Wegen des Drucks auf die Sexualität der jungen Menschen wächst eine Generation von sich aus auf, die im männlichen Teil die Meinung verfechtet, ihre Sexualität auch ohne Zustimmung der Frauen mit Zwang den Frauen auferlegen zu können – mit den Folgen sexuelle Nötigung und Vergewaltigung. Es ist eine normale Folge der zur Ware gemachten Sexualität, dass Männer mit der Meinung anzutreffen sind, Frauen seien mit Zwang zu bekommen. Daher ist es keine revolutionäre Politik, sich auf harte Strafforderungen für Grenzüberschreitungen zu beschränken. Stattdessen sollte Sex außerhalb der kapitalistischen Kategorien gestellt und neu bewertet werden. Männer verfallen anderweitig sehr schnell in die Schönheitszwänge und andere Zwänge zur Einhaltung von Geschlechterstereotypen und es bildet sich ein Teufelskreis. Der einzig gangbare Weg für die Linke besteht darin, einen Kampf gegen Sexismus in der Gesellschaft zu führen – einer Gesellschaft, in der es ganz normal ist, Frauen oder Homosexuelle als Beschimpfungsbegriff zu missbrauchen.

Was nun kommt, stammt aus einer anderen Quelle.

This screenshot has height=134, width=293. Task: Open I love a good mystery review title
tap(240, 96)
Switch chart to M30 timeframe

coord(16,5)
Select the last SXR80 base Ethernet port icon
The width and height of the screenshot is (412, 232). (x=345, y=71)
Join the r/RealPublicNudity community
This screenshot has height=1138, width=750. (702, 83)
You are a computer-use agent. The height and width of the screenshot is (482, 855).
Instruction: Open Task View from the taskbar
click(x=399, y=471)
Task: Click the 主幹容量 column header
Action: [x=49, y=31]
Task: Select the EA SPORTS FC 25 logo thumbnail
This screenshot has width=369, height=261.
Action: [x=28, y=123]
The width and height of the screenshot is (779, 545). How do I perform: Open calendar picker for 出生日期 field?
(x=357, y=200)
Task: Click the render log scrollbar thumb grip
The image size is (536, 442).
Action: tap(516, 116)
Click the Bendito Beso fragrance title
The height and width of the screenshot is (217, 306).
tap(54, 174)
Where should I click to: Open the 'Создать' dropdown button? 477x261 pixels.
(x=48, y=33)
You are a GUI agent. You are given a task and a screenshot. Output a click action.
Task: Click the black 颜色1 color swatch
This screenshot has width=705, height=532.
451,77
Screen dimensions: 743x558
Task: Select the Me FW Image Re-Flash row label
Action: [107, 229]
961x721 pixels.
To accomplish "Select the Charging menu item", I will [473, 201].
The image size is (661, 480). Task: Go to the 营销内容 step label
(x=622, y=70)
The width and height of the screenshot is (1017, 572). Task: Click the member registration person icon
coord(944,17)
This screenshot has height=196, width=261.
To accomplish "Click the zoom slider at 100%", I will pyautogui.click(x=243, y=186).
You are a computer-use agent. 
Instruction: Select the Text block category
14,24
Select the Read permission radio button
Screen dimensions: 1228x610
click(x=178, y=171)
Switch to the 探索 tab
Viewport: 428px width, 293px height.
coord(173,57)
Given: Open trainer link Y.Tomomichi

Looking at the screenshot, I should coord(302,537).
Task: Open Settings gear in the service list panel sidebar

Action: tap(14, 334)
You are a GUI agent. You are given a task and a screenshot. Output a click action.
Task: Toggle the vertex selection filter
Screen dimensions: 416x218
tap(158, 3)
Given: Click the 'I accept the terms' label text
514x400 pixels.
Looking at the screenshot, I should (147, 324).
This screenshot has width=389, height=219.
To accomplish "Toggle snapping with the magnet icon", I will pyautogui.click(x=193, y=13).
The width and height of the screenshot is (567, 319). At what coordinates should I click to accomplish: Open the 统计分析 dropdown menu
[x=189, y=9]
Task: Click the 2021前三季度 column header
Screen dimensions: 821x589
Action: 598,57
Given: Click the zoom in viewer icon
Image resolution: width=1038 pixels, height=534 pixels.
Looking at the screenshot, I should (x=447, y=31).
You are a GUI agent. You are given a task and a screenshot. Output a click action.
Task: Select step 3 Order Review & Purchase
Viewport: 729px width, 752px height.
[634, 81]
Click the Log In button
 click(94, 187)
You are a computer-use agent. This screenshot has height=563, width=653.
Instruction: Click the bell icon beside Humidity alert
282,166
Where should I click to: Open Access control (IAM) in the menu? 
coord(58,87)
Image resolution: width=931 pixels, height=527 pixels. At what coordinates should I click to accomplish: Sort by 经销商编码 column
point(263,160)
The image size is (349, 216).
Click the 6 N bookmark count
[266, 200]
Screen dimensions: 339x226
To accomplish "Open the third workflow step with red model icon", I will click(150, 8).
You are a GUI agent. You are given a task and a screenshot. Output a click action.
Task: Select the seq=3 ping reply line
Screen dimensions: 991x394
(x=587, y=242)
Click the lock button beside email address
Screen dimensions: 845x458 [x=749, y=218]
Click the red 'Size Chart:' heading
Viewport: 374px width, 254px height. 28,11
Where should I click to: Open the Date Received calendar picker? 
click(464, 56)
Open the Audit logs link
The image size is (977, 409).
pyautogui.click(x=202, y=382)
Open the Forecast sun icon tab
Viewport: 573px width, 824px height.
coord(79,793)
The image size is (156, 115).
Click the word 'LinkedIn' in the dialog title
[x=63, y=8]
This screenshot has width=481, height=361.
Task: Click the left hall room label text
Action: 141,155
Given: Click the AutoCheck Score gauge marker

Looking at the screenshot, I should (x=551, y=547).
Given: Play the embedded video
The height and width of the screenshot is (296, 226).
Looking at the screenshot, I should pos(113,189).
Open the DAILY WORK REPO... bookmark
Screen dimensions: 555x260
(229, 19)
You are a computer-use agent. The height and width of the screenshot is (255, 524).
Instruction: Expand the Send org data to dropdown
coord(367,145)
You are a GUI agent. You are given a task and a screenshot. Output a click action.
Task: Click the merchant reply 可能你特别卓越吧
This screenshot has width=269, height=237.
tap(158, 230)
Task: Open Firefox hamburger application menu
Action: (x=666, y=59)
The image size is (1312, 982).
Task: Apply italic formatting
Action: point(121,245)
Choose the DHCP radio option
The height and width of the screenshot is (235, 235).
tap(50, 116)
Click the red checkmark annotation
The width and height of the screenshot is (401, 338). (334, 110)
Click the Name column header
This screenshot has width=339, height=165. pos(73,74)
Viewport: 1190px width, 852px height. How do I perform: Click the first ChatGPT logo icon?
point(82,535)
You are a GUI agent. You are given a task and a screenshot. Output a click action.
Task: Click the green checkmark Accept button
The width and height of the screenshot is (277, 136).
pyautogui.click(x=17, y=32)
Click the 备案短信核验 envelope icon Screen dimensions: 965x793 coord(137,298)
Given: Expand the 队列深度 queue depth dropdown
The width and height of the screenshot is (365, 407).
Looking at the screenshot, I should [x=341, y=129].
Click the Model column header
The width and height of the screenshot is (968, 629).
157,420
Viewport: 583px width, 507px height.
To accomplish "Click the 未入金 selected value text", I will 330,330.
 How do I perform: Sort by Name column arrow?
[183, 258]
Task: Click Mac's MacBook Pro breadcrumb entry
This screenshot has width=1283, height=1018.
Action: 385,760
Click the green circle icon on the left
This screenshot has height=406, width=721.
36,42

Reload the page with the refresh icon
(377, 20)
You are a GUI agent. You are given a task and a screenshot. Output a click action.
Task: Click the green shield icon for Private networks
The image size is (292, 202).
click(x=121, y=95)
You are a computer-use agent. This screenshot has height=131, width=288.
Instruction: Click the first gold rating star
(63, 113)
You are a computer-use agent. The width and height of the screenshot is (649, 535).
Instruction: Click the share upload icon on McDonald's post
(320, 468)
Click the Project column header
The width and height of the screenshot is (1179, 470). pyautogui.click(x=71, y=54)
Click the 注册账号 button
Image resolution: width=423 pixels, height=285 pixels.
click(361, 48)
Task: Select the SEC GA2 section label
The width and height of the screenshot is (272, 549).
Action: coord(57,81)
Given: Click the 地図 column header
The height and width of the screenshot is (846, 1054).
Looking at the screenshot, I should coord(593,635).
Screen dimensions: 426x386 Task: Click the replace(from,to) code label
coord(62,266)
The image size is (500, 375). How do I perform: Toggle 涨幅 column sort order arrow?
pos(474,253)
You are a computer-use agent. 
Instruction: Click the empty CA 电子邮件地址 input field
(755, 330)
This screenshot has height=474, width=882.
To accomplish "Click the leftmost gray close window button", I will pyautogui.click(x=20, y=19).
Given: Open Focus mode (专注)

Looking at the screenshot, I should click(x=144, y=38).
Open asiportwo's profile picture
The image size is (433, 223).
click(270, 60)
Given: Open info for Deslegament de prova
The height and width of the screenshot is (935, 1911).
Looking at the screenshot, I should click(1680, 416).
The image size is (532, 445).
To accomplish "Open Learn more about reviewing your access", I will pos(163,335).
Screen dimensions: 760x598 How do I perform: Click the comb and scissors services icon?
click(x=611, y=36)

Weil in der Türkei keine Frauenbewegung auf der Straße existiert, werden die linken Organisationen nicht nach vorne gezwungen. Stattdessen existiert ein linker Klub, der eigene Positionen sehr wohlwollend betrachtet, weil er nicht mit den Ansprüchen der Frauenbewegung konfrontiert wird. Dennoch: Dass sich Frauen, sexuelle Minderheiten oder sonstige unterdrückte Gruppen innerhalb einer politischen Gruppe frei organisieren können, wird trotz aller aufgezählten Schwächen der türkischen Linken inzwischen in einigen Organisationen umgesetzt.

Die argentinische Trotzkistin Andrea D‘Atri sei als Ausblick zitiert. Sie erklärt die Grundlagen für die größte sozialistische Frauenorganisation der argentinischen Geschichte „Pan y Rosas“ (“Brot und Rosen”): „Unsere Grundlagen sind die Unabhängigkeit vom Staat und den Parteien der UnternehmerInnen, der Antikapitalismus und die sozialistische Revolution“. Nur auf dieser Basis geführte Kämpfe um Rechte gewährleisten reale Veränderungen in der Frauen- und Sexualitätsfrage.